/pico_decision_tree

A small decision tree machine learning library written in C++. Designed to have only the necessary features for a decision tree. Good for microcontrollers like the Raspberry Pi Pico.

Primary LanguageC++MIT LicenseMIT

Pico Decision Tree

A small decision tree machine learning library written in C++. Designed to have only the necessary features for a decision tree. This should be good for microcontrollers like the Raspberry Pi Pico (though you might want to make some optimizations for your specific microcontroller.) This library is designed to classify data from sensors on a microcontroller into discrete buckets or values.

For the purposes of this readme, "good for microcontrollers" means "not designed with a ton of unnecessary bells and whistles." It does not mean this is designed to run on every tiny, low spec MCU. It doesn't make decisions like "what's the best int size for this data type?" or "are floats enough precision?" and the like. When deploying this to your own device, I highly recommend adjusting it and tailoring it to the specific hardware and application.

Features

  • Decision Tree Fitting - Fit a decision tree to a given data set.
  • Decision Tree Prediction - Classify a sample.
  • Decision Tree (De-)Serialization - Convert a decision tree into data then back into a tree. Useful to save/load a decision tree to/from persistent storage.

Tree Structure

Currently, this library only handles decision trees with continuous inputs and discrete outputs. It is possible to create decision trees with discrete inputs and discrete outputs by only sending discrete inputs to the continuous inputs, but these trees will still be processed as trees with continous inputs.

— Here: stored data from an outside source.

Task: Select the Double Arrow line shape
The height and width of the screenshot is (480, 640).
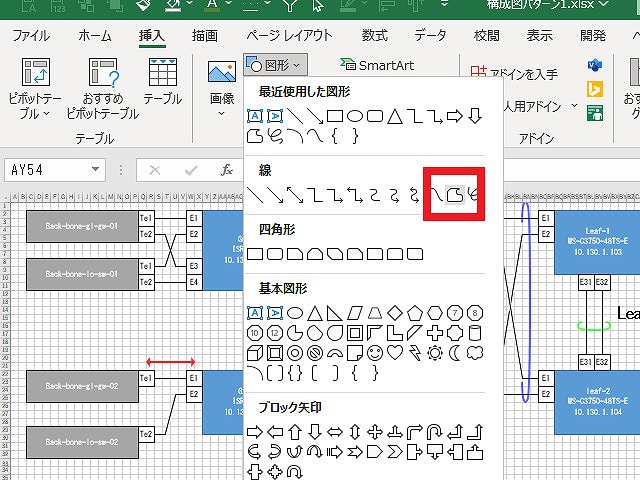Action: (x=295, y=193)
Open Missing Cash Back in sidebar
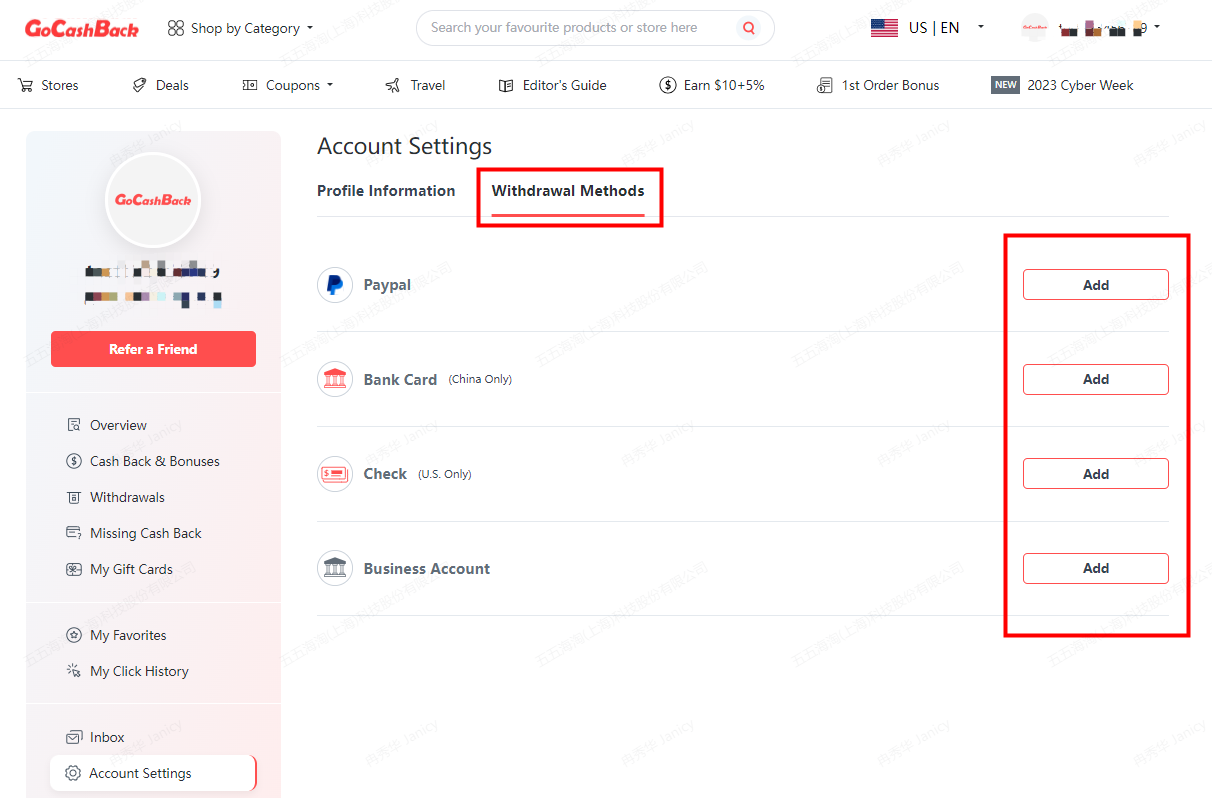This screenshot has height=798, width=1212. click(146, 533)
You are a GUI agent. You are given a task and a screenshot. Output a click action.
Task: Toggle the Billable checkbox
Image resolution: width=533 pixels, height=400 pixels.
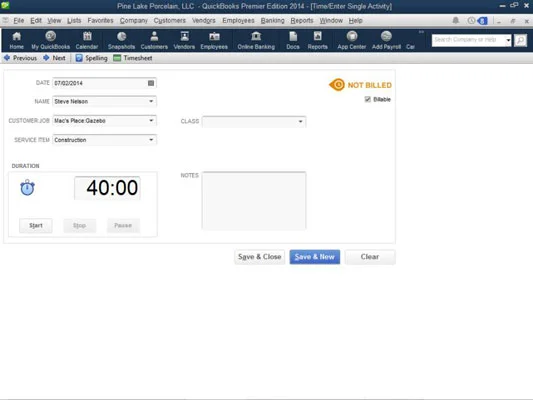(367, 99)
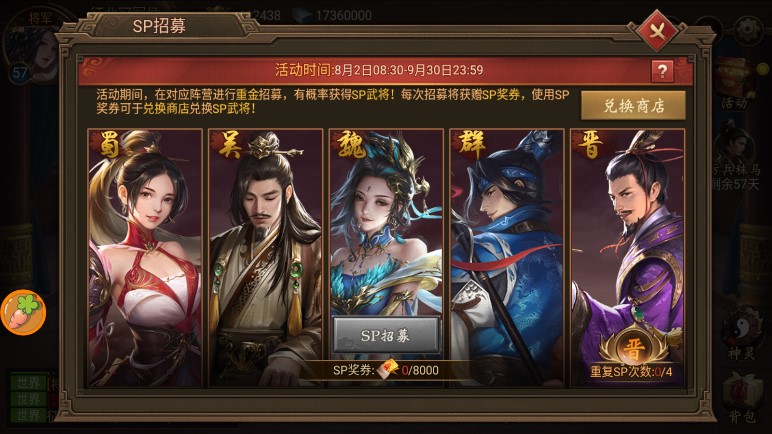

This structure was picked to simplify the logic of the library. As the focus of this library is around classifying continous sensor data into discrete output buckets, this library was optimized for the continuous-input discrete-ouput case.

Serialized Data Structure

The serialized data structure created by this library should not be considered a standard format, and is not designed to be interoperable with other programs or even other architectures; instead, it is designed to store the decision tree information in a format as close to the final decision tree as possible, minus most unnecessary information. This includes using the processor default byte ordering and data size. The data is stored similar to postfix notation. As the data is read from start to end, the final decision tree is created by adding and removing trees from a tree stack. The pseudocode of this system is as follows:

  1. Read byte.
  2. Is byte 0xAA?
    1. Read default_value. (int)
    2. Add DecisionTreeNode with default_value to top of stack.
    3. Go to start.
  3. Is byte 0xBB?
    1. Read compare_parameter. (size_t)
    2. Read compare_threshold. (double)
    3. Pop greater_branch from top of stack.
    4. Pop lesser_branch from top of stack.
    5. Add DecisionTreeNode with compare_parameter, compare_threshold, greater_branch, and lesser_branch to top of stack.
    6. Go to start.

The values 0xAA and 0XBB are used pretty arbitrarily; they are only used because they are easy to distinguish when looking at hex directly. The specific length and byte ordering of the default_value, compare_parameter, and compare_threshold fields may change depending on the processor. It is not recommended to send decision trees made by one processor to another.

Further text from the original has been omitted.